#  >  > Living And Legal Affairs In Thailand >  >  > Farming & Gardening In Thailand >  >  > Thailands Zoos and Animals >  >  Turtle Safari in Phrae

## Thetyim

Last week I got word that a few of the rare turtles that live in Phrae were still there so I decided to go and have a look.

The secret location of the turtles, called Dtao Pulu in thai, is only 20 kms from my house so should be easy to find.
I checked with the forest police and they told me that is was a good road all the way.





This road travels east from Phrae and heads out towards the Laos border.
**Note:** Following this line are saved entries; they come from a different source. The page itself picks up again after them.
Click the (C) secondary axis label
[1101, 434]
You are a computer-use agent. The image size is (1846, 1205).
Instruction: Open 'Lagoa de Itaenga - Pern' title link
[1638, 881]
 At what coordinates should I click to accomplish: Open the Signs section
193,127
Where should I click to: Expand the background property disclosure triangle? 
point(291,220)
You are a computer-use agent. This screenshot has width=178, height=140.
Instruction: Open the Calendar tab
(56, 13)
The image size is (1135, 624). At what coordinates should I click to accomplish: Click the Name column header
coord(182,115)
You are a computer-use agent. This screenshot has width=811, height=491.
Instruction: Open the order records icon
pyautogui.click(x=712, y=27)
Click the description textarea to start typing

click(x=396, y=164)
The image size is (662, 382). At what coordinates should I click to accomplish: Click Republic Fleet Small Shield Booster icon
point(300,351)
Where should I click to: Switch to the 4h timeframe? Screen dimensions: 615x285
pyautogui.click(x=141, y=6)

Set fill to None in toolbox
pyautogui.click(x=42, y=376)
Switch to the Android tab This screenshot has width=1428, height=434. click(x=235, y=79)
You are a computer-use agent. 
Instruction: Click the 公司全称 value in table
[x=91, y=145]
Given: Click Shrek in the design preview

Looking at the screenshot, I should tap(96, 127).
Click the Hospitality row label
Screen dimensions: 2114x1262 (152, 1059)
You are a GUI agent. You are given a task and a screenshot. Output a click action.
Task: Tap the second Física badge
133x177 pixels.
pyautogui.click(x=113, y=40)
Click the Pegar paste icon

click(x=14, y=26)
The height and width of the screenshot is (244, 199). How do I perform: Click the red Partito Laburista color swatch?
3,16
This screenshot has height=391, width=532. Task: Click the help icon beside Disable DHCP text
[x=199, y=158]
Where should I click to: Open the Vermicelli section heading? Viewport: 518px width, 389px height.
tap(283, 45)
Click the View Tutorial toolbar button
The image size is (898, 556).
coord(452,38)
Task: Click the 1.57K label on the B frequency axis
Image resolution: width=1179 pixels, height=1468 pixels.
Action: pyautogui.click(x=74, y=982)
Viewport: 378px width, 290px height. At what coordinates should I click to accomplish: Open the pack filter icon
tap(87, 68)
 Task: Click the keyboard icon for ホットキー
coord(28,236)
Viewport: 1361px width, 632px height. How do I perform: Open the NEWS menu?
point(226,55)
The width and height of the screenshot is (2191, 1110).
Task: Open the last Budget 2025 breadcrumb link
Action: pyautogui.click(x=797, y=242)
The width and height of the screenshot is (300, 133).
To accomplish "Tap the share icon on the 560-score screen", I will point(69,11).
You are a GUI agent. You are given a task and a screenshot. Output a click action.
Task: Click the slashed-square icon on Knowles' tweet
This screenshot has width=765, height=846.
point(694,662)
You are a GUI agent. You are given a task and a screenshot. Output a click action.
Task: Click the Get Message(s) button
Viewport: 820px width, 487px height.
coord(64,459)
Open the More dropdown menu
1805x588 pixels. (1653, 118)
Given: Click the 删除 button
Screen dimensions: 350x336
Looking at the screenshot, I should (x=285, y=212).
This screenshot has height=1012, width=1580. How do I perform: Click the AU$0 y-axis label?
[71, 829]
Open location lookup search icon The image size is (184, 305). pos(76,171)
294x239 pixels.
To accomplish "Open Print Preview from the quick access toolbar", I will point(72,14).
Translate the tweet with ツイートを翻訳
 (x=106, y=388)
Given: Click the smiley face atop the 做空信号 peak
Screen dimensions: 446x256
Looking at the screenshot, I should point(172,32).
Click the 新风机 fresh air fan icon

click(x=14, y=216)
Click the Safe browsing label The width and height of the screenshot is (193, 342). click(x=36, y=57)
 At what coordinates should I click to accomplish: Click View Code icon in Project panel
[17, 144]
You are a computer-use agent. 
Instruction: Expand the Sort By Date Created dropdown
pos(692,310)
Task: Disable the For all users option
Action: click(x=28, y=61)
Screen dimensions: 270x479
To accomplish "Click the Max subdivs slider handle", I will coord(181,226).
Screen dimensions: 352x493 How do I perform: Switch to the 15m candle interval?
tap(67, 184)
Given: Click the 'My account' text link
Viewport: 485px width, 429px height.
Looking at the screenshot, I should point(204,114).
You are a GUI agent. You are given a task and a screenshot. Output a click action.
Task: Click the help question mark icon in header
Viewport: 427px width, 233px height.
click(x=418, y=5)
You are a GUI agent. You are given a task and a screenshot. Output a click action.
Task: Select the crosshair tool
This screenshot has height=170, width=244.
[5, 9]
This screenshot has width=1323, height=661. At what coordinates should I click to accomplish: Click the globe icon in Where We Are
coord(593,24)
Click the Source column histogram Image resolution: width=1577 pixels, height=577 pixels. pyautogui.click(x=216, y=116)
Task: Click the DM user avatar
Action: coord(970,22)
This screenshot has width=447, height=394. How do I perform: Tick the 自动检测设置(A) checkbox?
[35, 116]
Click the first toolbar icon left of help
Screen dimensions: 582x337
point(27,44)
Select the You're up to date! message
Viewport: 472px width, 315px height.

It was built by the Japs during WW2, why they put so much effort into this road I will never know because it doesn't go anyway.

First obstacle is this bridge which collapsed during the May 2006 floods and has been repaired using the original WW2 jap iron army bridge.
You can see the 7 year ols concrete bridge laying on the riverbed below.
Please note the 7 sticks which are the central support and hold it all up.

----------


## Thetyim

The car interior went very quiet we all clasped our buddhas and over we go

----------


## NickA

^Christ, I'm a bit worried if he made it to the other side or not :Smile:

----------


## Thetyim

About another 2 kms and the road isn't quite as good as I had been led to believe







After another klick it's hardly a road at all

----------


## Thetyim

We stop at a house to see what the locals do all day.
This is the bamboo shoot season, so this time of year they are busy making pickled bamboo shoots.  Thats what is in the tins,

----------


## Thetyim

I would guess that he sells sesame seeds at other times because sesame was growing like weeds all over the roadside.

Take a look at his work surface.
That teak is about 5 inches thick.
No shortage of wood here

----------


## Thetyim

This area is quite remote but it is reassuring to know that if you break down you can always phone for help





Apparently it's been broke for years

----------


## Thetyim

This is a typical house for the area.
I like the contrast of old and new

----------


## Thetyim

There was shit loads of butterflies up there.

Can anyone identify this please ?

----------


## Thetyim

So we arrive at the village which still shows scars of the flooding in May 2006
Many houses were lost here

----------


## NickA

Phew, I see you made it to the other side :Smile: 

How far is it (average journey time in a car) from CM to Phrae?

----------


## blackgang

You do live in one of the best areas of this country. :Smile:

----------


## Thetyim

We are directed to the pond where the last 6 remaining Dtao Pulu are kept

And sure enough there they are.  




Did they say six ?
Sorry mate, make that five

----------


## Thetyim

CM to Phrae is 200 kms, so about 2.5 hours

----------


## Thetyim

Here you can see the claws that the turtle uses to climb trees
and the long tail which helps it keep balance when climbing but is a handicap for swimming

----------


## buad hai

Very cool. Thanks.

----------


## Thetyim

We stopped here for lunch.
Brought our own food of course because there are no MacDonalds  here.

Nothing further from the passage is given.